<ヤクルト7-9阪神>◇17日◇神宮

 阪神の勝利の余韻が、吹き飛んだ。スタメン復帰したマット・マートン外野手(30)が、3回にお粗末な左翼守備を連発し、懲罰交代。ヤクルトに競り勝った試合後のベンチ裏で関川浩一外野守備走塁コーチ(43)に逆ギレし、周囲に止められる場面があった。その後はクラブハウスで同コーチと1時間話し合った後、2軍落ちが決定。去就問題に発展する可能性も出てきた。

 勝利の後とは思えないシーンだった。試合終了後、ベンチ裏の控室で「事件」は起きた。拙守連発で懲罰交代となったマートンが関川外野守備走塁コーチに何事か言われると、逆上して詰め寄った。これに関川コーチも応戦。顔がくっつかんばかりの距離で口論する2人を、慌てて有田修三ヘッドコーチ(60)、クレイグ・ブラゼル内野手(32)が制止に入った。取材を待つ報道陣から丸見えだったため、広報が急いで扉を閉めるなど異様なムードだった。

 引き金となったのはマートンの左翼守備だった。3回無死二、三塁、代打川本のドライブのかかった打球が左翼ほぼ正面へ。ところが、マートンは目測を誤ったのか、バランスを崩して転倒。白球が転々とする間に2者の生還を許した。さらに続く代打山田の打球は左翼右への飛球。前進しながらスライディングキャッチを試みたマートンだが、打球は自らの足に当たって右翼方向へ。記録はヒットだが、ともに二塁打にして傷口を広げた。慣れない左翼での起用ではあったが、ミスと指摘されても仕方のないものだった。

 さすがの和田豊監督(49)も我慢の限界に達したのか、すぐさま交代を告げた。

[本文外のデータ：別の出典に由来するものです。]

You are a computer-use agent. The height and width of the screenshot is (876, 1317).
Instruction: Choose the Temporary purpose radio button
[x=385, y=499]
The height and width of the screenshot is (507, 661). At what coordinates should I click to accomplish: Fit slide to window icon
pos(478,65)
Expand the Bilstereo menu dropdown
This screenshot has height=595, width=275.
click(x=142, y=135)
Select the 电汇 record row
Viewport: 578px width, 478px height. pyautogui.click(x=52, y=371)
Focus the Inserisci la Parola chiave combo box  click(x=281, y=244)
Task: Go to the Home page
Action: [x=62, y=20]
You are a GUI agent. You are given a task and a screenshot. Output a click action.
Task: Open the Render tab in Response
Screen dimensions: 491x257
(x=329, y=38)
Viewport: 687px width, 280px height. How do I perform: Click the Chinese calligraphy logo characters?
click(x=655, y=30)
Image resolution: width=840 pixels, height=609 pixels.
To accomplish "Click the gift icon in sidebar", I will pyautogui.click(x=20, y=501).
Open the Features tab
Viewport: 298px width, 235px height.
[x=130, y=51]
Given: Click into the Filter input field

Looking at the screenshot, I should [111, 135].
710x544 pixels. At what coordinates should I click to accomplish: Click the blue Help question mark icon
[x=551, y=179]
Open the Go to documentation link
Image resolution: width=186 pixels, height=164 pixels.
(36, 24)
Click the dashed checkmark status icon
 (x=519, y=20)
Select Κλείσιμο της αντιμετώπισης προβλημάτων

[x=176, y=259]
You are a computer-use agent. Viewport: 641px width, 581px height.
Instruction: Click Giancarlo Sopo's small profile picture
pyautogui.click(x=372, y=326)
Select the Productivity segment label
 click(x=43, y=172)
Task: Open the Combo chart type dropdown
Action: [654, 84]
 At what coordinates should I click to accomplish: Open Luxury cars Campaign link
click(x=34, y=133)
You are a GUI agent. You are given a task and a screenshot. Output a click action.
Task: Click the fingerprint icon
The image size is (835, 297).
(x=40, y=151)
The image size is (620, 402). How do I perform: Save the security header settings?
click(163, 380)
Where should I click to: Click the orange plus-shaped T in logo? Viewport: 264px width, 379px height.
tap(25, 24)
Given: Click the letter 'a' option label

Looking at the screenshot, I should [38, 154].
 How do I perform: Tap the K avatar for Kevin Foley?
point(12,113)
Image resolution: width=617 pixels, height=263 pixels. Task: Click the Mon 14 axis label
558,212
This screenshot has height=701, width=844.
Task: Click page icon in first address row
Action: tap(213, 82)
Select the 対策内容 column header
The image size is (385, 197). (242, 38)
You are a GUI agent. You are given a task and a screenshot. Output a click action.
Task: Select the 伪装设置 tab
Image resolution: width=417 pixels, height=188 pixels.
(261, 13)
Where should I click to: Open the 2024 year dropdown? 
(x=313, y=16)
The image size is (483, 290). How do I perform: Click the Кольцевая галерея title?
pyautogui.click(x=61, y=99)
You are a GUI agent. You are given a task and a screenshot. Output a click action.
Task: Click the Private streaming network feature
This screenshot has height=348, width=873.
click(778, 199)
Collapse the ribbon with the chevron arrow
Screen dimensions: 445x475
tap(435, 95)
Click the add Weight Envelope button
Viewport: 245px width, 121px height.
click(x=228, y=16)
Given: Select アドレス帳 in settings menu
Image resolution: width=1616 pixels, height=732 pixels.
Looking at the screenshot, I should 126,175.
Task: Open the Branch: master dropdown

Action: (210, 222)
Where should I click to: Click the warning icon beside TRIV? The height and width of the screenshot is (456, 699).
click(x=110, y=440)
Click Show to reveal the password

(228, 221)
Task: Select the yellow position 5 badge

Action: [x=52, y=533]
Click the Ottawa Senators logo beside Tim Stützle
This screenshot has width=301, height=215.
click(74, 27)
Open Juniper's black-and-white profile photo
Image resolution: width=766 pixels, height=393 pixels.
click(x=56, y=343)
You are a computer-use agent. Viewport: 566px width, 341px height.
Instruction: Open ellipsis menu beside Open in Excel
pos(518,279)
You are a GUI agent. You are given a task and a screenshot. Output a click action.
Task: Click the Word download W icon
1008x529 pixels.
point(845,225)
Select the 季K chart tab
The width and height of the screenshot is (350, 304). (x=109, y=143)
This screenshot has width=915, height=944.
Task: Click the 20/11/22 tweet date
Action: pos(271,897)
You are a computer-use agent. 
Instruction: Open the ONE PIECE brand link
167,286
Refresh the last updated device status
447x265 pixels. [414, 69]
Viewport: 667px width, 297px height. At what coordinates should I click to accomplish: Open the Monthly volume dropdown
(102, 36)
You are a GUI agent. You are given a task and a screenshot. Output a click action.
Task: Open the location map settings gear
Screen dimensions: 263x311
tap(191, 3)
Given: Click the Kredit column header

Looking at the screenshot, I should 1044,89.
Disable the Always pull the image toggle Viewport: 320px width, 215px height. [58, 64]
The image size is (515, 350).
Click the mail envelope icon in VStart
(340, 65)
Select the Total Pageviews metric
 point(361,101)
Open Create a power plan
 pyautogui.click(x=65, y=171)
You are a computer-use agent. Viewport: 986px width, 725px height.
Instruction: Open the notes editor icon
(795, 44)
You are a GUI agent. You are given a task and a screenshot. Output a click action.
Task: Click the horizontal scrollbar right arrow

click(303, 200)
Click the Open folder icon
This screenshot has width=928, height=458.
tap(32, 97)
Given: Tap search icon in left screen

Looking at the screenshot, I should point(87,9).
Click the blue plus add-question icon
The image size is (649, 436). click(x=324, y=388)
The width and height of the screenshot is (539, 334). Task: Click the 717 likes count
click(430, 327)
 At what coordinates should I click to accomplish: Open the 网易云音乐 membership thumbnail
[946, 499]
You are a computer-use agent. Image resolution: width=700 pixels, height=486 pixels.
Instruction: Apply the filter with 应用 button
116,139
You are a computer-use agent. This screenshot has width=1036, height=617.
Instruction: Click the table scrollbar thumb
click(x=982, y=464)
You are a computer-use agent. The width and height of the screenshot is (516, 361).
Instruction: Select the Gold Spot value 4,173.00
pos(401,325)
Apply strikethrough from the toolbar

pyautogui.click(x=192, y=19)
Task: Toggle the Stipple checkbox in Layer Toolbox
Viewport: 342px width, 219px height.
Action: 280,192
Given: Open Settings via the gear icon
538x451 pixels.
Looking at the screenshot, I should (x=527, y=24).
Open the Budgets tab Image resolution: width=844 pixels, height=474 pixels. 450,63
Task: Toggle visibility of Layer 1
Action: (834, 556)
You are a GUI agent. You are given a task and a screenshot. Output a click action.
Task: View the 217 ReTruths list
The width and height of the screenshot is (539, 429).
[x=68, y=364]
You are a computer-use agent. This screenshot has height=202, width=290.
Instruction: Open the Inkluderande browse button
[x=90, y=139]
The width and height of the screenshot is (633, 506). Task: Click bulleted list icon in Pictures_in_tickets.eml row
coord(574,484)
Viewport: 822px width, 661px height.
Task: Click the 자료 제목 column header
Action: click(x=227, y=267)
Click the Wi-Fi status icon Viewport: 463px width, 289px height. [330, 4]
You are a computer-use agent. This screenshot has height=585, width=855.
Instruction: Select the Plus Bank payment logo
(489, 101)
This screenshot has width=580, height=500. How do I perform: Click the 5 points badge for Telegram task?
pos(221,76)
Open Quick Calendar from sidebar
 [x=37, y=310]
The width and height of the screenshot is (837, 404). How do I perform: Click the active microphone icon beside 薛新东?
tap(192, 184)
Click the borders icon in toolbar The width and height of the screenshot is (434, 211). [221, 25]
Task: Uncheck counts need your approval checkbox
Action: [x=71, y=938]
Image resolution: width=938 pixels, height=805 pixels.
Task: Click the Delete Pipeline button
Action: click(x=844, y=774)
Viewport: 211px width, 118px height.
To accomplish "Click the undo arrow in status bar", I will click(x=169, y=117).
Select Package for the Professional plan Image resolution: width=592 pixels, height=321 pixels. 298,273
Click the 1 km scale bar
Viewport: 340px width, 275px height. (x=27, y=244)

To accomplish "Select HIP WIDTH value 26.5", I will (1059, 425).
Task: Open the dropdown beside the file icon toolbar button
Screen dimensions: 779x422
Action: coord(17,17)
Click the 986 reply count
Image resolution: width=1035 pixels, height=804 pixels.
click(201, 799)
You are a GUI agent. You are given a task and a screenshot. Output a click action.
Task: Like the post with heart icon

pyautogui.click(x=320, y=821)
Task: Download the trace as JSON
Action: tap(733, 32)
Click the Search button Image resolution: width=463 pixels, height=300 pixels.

イニング途中で異例の「懲罰交代」。マートンは厳しい表情でベンチに戻った。試合後の関川コーチとの口論の後も通訳を介して「話すことはないです」とコメントしただけだった。

 これまで打撃不振の際も、暴言騒動の際も、対話によって復活を待つ方針を崩さなかった指揮官も今回ばかりは怒りを隠さなかった。試合後、今日18日に出場選手登録を抹消し、柴田講平外野手(26)を昇格させることを決めた模様だ。

 「打てない時に集中力を欠くプレーが多い。あれは捕ってやらないと投手がかわいそうだよ。使い方を考える?

 そういうことだ」

 2試合ぶりにスタメン復帰させたが、2打席目まで走者を置きながら初球を打ち上げて内野フライに倒れた。精神的なムラを見せた助っ人に和田監督は「懲罰降格」という形で断固たる姿勢を示した。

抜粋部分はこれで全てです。